TASK OBJECTIVE: The answer must be an exact restatement of all the data.

INFORMATION SUPPLIED:
== Segment start ==

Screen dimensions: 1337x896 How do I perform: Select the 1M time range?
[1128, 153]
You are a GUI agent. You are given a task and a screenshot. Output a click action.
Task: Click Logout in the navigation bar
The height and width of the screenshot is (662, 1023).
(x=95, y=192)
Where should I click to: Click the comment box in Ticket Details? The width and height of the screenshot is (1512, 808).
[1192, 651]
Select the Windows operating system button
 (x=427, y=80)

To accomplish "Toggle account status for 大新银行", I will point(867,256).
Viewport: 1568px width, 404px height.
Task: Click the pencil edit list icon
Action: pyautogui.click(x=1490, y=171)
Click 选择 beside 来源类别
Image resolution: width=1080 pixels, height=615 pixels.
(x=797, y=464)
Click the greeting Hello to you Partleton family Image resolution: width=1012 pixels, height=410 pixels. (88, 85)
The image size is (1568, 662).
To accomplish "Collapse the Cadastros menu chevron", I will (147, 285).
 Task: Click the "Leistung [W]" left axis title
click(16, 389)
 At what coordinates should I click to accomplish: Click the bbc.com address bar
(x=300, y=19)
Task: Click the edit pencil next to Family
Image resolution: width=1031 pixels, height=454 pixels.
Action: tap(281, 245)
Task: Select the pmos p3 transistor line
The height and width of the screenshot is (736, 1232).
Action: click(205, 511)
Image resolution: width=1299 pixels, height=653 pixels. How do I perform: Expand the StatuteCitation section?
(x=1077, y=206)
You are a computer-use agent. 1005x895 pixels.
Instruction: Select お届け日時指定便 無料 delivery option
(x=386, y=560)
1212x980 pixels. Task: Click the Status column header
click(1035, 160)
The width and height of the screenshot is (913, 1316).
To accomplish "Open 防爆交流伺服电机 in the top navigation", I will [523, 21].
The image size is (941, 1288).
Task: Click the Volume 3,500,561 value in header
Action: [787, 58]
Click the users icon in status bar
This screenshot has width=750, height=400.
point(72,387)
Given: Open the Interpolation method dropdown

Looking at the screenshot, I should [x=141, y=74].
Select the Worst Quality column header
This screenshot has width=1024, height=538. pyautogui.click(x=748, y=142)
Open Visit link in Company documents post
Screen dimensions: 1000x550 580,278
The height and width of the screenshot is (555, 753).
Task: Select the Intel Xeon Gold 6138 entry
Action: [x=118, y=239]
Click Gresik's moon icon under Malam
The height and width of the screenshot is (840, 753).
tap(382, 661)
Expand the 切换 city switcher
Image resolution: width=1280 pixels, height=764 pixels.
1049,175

== Segment end ==

EXERCISE SOLUTION:
Screen dimensions: 1337x896 How do I perform: Select the 1M time range?
[1128, 153]
You are a GUI agent. You are given a task and a screenshot. Output a click action.
Task: Click Logout in the navigation bar
The height and width of the screenshot is (662, 1023).
(x=95, y=192)
Where should I click to: Click the comment box in Ticket Details? The width and height of the screenshot is (1512, 808).
[1192, 651]
Select the Windows operating system button
 (x=427, y=80)

To accomplish "Toggle account status for 大新银行", I will point(867,256).
Viewport: 1568px width, 404px height.
Task: Click the pencil edit list icon
Action: pyautogui.click(x=1490, y=171)
Click 选择 beside 来源类别
Image resolution: width=1080 pixels, height=615 pixels.
(x=797, y=464)
Click the greeting Hello to you Partleton family Image resolution: width=1012 pixels, height=410 pixels. (88, 85)
The image size is (1568, 662).
To accomplish "Collapse the Cadastros menu chevron", I will (147, 285).
 Task: Click the "Leistung [W]" left axis title
click(16, 389)
 At what coordinates should I click to accomplish: Click the bbc.com address bar
(x=300, y=19)
Task: Click the edit pencil next to Family
Image resolution: width=1031 pixels, height=454 pixels.
Action: tap(281, 245)
Task: Select the pmos p3 transistor line
The height and width of the screenshot is (736, 1232).
Action: click(205, 511)
Image resolution: width=1299 pixels, height=653 pixels. How do I perform: Expand the StatuteCitation section?
(x=1077, y=206)
You are a computer-use agent. 1005x895 pixels.
Instruction: Select お届け日時指定便 無料 delivery option
(x=386, y=560)
1212x980 pixels. Task: Click the Status column header
click(1035, 160)
The width and height of the screenshot is (913, 1316).
To accomplish "Open 防爆交流伺服电机 in the top navigation", I will [523, 21].
The image size is (941, 1288).
Task: Click the Volume 3,500,561 value in header
Action: [787, 58]
Click the users icon in status bar
This screenshot has width=750, height=400.
point(72,387)
Given: Open the Interpolation method dropdown

Looking at the screenshot, I should [x=141, y=74].
Select the Worst Quality column header
This screenshot has width=1024, height=538. pyautogui.click(x=748, y=142)
Open Visit link in Company documents post
Screen dimensions: 1000x550 580,278
The height and width of the screenshot is (555, 753).
Task: Select the Intel Xeon Gold 6138 entry
Action: [x=118, y=239]
Click Gresik's moon icon under Malam
The height and width of the screenshot is (840, 753).
tap(382, 661)
Expand the 切换 city switcher
Image resolution: width=1280 pixels, height=764 pixels.
1049,175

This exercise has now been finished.